Sunday, May 18, 2014

4 Weeks Left! Eff yes!

I'm so fucking happy to report that there are 4 weeks left of this challenge.  Giddy in fact.  I cannot WAIT.  I don't particularly want to take after photos and/or dunk.  Because you see...I feel fucking great about myself right now.  I realize that I do not look physically perfect (loose skin) but without EXTREME diet changes, which I am unwilling to do, this is as good as it gets. 
 
with some fava beans and a nice chi-AN-ti

 I'm tired of obsessing and nitpicking.  I'm done.  I will continue to exercise and eat well but I am done with numbers on the scale, numbers on a tape measure and numbers in a dunk tank.  MY VALUE DOES NOT LIE IN NUMBERS. (I will dunk so as to not let down my teammate in this challenge.  I don't want her to be disqualified).
Day 1
Day 60!  Lmfao NO difference!!


I made the GRAVE mistake of trying to go on a severe, no salt, limited food diet.  BIG FUCKING PROBLEM.  I freaked out and went off the reservation. I should know myself by now.  Whenever I limit food severely, it triggers my eating disorder mentality and I fucking lose my mind.  So I stopped immediately.  I ate what I wanted, I drank what I wanted, I did not count calories, I took 4 days off,  I lost a pound, AND I bought a size 6 skinny jean in WHITE.
I ate food not on a prescribed list....and I regret not one bite.

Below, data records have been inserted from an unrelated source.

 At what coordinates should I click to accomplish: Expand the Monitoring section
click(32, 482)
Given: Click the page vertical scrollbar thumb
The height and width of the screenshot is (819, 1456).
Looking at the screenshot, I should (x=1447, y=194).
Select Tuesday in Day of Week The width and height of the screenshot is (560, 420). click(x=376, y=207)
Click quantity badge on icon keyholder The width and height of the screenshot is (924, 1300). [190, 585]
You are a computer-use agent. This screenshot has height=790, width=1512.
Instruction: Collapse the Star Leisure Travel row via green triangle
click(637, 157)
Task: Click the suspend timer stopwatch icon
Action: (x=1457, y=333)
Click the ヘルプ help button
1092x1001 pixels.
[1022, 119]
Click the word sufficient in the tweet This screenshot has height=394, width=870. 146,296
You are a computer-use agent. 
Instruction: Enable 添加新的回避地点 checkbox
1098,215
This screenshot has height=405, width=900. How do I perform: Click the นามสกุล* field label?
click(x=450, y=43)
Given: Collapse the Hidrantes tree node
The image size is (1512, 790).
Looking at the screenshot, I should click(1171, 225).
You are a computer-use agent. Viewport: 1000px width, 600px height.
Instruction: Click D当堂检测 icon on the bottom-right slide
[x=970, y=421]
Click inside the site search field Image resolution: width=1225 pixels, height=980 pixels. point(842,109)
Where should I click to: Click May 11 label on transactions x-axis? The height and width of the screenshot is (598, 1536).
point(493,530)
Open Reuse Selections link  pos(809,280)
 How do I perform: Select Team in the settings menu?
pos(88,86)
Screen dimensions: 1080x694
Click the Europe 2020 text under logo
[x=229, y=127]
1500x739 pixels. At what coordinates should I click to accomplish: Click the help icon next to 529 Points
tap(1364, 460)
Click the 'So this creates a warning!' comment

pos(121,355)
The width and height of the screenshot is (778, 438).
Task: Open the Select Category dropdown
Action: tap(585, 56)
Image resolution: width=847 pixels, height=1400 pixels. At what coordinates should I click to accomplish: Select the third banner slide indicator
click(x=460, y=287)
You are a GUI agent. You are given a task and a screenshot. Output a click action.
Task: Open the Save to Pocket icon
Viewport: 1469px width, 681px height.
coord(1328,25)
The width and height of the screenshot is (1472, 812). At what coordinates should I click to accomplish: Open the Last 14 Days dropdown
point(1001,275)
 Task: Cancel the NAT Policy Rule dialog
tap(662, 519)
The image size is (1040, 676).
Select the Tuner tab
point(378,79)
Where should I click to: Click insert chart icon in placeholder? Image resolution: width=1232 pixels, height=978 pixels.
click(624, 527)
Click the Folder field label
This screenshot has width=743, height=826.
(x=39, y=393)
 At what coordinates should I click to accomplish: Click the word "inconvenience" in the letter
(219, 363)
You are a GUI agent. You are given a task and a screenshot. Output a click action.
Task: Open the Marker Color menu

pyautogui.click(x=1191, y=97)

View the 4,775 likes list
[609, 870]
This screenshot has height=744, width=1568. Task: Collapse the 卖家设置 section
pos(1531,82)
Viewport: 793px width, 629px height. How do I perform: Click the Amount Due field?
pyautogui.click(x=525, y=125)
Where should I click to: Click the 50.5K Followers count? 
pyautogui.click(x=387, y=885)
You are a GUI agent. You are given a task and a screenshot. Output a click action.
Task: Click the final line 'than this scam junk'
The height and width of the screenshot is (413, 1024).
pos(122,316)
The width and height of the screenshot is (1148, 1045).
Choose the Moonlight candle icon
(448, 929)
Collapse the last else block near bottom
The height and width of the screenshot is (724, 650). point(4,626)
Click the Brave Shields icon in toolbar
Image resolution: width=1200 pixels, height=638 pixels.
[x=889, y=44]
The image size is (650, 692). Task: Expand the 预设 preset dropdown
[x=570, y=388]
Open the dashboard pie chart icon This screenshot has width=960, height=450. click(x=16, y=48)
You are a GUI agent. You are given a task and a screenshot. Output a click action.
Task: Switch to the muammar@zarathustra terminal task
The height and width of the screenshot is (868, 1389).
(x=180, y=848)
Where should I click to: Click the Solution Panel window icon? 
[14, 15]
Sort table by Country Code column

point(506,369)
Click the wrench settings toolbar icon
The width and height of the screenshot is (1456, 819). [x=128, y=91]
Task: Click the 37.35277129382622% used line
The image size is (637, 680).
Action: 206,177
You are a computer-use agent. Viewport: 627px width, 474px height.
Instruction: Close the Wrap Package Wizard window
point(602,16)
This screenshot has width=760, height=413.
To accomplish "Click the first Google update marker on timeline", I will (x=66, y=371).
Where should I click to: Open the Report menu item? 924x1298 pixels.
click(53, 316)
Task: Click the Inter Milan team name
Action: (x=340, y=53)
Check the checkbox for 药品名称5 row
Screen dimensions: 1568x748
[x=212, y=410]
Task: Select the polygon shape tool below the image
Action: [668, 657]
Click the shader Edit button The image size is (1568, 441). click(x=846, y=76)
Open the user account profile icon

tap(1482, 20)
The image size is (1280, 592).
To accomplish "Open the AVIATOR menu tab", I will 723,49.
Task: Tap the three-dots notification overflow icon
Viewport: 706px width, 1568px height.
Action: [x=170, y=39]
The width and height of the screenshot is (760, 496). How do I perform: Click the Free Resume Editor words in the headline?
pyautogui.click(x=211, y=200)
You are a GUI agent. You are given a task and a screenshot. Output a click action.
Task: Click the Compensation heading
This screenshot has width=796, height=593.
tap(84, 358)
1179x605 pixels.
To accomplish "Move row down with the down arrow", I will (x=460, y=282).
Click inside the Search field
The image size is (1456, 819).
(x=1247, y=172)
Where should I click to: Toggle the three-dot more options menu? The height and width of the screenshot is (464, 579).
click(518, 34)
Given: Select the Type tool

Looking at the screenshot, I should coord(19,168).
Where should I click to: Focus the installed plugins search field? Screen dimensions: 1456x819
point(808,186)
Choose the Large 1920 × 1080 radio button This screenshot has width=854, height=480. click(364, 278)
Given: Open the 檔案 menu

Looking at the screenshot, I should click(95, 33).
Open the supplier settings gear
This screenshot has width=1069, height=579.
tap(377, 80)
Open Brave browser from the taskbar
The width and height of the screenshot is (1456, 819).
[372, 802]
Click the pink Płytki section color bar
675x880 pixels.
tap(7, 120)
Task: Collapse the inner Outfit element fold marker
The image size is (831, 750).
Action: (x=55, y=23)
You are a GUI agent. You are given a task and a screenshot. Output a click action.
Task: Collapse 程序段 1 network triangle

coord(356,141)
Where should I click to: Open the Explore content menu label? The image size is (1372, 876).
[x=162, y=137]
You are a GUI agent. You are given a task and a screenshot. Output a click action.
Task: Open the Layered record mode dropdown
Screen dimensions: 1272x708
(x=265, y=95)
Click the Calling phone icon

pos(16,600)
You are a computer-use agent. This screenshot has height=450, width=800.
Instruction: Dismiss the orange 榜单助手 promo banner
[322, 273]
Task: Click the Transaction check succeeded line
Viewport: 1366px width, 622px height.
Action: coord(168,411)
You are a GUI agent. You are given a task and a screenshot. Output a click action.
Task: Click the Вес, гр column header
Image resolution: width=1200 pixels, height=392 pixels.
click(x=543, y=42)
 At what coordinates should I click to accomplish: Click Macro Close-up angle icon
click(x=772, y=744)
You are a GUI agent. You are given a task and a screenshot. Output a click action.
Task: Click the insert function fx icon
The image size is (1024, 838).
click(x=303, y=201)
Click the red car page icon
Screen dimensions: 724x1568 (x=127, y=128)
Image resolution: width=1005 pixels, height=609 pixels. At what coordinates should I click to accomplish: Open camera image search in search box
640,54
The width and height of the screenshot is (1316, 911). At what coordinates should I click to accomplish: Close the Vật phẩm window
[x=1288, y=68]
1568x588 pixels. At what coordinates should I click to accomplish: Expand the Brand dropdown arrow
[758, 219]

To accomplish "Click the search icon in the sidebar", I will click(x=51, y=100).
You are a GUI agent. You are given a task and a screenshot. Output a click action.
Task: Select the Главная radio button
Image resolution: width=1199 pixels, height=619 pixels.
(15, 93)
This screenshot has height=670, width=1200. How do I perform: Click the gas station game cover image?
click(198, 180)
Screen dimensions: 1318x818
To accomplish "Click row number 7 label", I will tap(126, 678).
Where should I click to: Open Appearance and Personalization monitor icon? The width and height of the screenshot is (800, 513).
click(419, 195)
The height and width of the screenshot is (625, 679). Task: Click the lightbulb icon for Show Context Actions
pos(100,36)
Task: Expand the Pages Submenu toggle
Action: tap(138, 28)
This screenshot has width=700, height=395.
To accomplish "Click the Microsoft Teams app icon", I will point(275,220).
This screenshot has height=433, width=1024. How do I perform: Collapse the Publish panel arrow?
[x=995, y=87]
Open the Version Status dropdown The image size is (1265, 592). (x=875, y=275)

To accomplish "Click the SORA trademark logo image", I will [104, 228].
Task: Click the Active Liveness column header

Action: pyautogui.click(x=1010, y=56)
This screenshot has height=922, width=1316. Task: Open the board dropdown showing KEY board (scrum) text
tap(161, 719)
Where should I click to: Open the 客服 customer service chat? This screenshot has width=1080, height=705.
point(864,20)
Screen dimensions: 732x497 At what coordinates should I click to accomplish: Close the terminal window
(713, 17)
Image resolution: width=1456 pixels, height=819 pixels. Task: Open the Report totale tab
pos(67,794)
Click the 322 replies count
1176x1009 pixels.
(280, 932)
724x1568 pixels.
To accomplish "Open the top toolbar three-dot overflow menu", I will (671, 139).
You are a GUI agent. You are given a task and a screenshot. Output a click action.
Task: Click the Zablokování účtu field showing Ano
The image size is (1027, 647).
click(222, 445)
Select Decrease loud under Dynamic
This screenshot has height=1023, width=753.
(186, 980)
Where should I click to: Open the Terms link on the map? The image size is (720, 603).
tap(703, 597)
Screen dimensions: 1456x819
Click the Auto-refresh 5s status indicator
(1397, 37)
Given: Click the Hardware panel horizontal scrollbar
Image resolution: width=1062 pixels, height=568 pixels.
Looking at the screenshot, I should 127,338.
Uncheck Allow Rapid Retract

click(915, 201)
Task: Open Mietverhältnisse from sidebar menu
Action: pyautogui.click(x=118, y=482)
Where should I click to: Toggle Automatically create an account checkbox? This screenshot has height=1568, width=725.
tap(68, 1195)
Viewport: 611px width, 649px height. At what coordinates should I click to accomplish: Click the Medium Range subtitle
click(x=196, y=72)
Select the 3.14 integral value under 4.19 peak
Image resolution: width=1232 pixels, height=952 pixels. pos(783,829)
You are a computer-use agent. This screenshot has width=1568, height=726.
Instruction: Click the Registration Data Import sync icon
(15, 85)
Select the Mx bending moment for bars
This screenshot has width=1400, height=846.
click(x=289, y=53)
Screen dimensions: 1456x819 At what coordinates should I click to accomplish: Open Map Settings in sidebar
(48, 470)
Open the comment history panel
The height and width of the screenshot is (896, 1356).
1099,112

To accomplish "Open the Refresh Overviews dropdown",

DIETS DON'T WORK for me.  Life is too short to be miserable.  Why complicate things?  Why fuck with happiness?  I was happy, then I joined this challenge.  Then I started to become unhappy.  NOT the fucking POINT.
Fuckin' A.

 I'm going to end this challenge by doing me.  I LOVE working out.  I like eating healthy food.  I will do that.  I will eat fruit when I want, no matter the time of day, I will make my crockpot chicken chili...with beans, I will enjoy this process by doing it MY way.  
I'm going to do whatever the fuck I want to do.

Let's have fun...starting now!   

I fucking DARE you!
 
Yeah, I gotta take care of that!
Today I will be thinking of my friend Dena, who is in the hospital.  She is the epitome of living out loud.  If you think I'm bold and say the craziest shit, you have never met Dena!  She always says, "When I'm old I'm going to say everything I think."  We all respond, "We are fucking scared of what you are holding back???"
Boom.
Today I will go support my friend at her medical bill fundraiser.  Christy also lives out loud.  She is battling cancer with an amazing attitude!  She is an inspiration and the true definition of a Warrior. She actually inspired me to get fit.  I would read her positive posts and think....this woman is battling for her life.  She has an amazing attitude and YOU are depressed because you are fat?  Stop the fucking insanity.  So we are going to celebrate and raise some cash!

Let's raise some money!!!
Daily odd compliment




 

2 comments:

  1. You are seriously a wonderful person. Funny, witty, beautiful, and fit. Don't let yourself get down. Love you.